> _Task directions_
Repeat the lines below exactly as written, please, from the line with "Click the Zoom app icon" to the line with "This screenshot has height=483, width=1032.", both lines included, and no others.

Collected data entries
--- START ---

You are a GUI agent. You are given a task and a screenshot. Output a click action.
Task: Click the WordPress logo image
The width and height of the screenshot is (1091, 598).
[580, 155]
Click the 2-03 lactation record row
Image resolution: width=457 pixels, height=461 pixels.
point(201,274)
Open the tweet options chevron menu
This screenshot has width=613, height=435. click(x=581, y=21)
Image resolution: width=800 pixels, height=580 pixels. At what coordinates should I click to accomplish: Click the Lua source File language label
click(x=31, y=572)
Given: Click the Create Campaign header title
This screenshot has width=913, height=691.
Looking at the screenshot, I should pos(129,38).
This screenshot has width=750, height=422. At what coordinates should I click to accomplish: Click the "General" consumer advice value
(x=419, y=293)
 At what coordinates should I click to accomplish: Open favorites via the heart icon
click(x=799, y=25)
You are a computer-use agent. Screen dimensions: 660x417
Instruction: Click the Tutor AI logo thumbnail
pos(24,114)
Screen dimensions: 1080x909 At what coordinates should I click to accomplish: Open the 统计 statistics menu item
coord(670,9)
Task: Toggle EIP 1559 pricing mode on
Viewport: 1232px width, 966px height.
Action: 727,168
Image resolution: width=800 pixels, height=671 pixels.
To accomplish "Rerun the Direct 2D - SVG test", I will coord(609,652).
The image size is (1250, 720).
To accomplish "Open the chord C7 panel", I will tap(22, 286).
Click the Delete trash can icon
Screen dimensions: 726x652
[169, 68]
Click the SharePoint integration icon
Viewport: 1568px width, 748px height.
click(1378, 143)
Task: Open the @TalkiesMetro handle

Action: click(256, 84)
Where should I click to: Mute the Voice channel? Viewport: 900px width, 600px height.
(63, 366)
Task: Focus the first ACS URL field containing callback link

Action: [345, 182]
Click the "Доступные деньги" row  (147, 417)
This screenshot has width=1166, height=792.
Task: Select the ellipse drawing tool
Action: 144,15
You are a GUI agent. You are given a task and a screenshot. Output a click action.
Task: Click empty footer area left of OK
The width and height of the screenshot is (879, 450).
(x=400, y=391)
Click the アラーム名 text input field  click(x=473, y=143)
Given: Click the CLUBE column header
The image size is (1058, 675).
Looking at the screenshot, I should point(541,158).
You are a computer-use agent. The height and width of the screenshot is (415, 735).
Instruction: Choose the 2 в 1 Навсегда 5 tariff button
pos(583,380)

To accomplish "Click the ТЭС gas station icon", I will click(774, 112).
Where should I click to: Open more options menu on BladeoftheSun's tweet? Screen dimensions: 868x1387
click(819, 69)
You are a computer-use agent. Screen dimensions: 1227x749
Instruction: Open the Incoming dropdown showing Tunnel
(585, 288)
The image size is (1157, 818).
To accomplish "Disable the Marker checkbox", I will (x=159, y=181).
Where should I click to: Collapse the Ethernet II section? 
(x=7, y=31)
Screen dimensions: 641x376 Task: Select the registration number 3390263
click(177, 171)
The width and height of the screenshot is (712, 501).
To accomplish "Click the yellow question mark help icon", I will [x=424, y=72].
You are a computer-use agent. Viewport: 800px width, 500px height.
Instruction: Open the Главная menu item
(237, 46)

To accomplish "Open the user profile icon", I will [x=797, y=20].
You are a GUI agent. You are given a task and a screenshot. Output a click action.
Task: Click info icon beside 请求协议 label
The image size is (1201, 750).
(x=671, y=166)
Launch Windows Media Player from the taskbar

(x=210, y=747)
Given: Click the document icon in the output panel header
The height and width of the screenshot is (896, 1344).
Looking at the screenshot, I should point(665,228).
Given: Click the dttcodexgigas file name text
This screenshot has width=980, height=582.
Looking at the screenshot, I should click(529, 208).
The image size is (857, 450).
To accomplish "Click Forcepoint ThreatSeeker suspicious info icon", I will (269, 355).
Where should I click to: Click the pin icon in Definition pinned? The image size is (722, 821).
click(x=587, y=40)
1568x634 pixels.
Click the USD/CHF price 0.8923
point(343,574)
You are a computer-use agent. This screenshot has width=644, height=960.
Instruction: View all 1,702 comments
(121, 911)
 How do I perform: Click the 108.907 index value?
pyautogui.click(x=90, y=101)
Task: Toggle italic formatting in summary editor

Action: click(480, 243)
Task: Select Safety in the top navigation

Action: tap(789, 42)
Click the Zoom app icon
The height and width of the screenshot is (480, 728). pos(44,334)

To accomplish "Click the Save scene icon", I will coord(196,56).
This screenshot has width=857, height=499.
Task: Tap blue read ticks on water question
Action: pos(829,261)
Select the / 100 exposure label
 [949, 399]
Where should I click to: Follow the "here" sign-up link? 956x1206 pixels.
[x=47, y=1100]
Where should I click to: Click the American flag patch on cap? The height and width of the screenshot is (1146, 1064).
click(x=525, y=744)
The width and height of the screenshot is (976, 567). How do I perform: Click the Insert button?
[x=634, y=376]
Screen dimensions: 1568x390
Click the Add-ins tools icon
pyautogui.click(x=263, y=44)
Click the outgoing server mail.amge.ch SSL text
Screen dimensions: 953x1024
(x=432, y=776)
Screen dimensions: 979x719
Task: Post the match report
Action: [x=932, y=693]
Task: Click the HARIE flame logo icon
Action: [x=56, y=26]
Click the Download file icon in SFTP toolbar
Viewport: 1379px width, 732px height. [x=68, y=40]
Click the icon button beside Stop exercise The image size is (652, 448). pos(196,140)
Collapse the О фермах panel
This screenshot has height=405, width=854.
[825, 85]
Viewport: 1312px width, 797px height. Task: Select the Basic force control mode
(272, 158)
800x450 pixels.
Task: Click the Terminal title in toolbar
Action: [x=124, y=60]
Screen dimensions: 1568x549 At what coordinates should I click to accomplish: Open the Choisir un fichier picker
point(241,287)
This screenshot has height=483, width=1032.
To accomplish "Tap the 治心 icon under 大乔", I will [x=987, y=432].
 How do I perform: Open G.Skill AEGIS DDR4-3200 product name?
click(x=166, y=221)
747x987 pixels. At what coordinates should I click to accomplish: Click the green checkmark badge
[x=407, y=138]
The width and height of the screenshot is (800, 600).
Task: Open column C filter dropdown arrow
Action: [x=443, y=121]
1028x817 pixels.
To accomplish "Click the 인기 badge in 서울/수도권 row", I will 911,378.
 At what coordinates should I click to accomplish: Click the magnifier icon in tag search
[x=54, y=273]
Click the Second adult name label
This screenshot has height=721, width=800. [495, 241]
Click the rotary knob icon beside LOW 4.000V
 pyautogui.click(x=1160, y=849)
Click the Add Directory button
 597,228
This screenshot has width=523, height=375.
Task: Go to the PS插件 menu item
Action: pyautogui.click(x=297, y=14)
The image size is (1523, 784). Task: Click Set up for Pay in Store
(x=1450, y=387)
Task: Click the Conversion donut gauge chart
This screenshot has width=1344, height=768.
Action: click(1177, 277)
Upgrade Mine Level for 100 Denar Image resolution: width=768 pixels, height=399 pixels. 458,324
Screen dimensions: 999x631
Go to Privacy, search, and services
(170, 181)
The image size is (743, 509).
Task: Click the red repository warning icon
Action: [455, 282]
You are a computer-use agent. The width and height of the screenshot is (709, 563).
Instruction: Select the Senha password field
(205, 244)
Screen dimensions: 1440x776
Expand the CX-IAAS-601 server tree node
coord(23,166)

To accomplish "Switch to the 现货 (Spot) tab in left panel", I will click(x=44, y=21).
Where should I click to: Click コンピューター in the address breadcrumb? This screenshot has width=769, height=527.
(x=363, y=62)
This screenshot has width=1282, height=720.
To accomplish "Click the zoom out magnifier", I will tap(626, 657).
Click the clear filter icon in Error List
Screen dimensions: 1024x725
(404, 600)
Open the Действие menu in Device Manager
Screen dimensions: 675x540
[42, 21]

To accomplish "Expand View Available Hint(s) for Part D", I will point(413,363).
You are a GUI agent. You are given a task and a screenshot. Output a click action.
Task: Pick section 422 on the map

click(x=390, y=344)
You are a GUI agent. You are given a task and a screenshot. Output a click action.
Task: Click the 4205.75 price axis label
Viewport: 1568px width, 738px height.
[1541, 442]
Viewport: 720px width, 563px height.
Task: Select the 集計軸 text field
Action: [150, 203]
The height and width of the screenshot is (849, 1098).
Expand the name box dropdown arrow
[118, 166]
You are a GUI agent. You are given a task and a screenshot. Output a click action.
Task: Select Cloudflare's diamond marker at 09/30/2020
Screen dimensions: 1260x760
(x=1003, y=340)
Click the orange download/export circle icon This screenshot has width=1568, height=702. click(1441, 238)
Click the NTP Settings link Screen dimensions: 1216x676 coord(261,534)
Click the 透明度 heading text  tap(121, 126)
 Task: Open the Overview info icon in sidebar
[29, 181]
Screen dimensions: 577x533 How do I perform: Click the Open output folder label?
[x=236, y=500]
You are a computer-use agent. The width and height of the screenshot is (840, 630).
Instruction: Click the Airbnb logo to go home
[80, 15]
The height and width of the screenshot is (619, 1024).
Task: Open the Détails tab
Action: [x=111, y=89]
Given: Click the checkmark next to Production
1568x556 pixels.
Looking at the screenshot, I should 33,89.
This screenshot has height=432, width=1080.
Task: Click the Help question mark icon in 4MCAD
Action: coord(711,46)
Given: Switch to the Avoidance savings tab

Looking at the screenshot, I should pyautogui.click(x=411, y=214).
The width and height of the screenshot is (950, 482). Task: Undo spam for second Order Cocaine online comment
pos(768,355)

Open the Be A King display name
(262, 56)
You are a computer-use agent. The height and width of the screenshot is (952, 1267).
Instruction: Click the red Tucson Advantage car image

--- END ---

> _Task result_
Click the Zoom app icon
The height and width of the screenshot is (480, 728). pos(44,334)

To accomplish "Click the Save scene icon", I will coord(196,56).
This screenshot has width=857, height=499.
Task: Tap blue read ticks on water question
Action: pos(829,261)
Select the / 100 exposure label
 [949, 399]
Where should I click to: Follow the "here" sign-up link? 956x1206 pixels.
[x=47, y=1100]
Where should I click to: Click the American flag patch on cap? The height and width of the screenshot is (1146, 1064).
click(x=525, y=744)
The width and height of the screenshot is (976, 567). How do I perform: Click the Insert button?
[x=634, y=376]
Screen dimensions: 1568x390
Click the Add-ins tools icon
pyautogui.click(x=263, y=44)
Click the outgoing server mail.amge.ch SSL text
Screen dimensions: 953x1024
(x=432, y=776)
Screen dimensions: 979x719
Task: Post the match report
Action: [x=932, y=693]
Task: Click the HARIE flame logo icon
Action: [x=56, y=26]
Click the Download file icon in SFTP toolbar
Viewport: 1379px width, 732px height. [x=68, y=40]
Click the icon button beside Stop exercise The image size is (652, 448). pos(196,140)
Collapse the О фермах panel
This screenshot has height=405, width=854.
[825, 85]
Viewport: 1312px width, 797px height. Task: Select the Basic force control mode
(272, 158)
800x450 pixels.
Task: Click the Terminal title in toolbar
Action: [x=124, y=60]
Screen dimensions: 1568x549 At what coordinates should I click to accomplish: Open the Choisir un fichier picker
point(241,287)
This screenshot has height=483, width=1032.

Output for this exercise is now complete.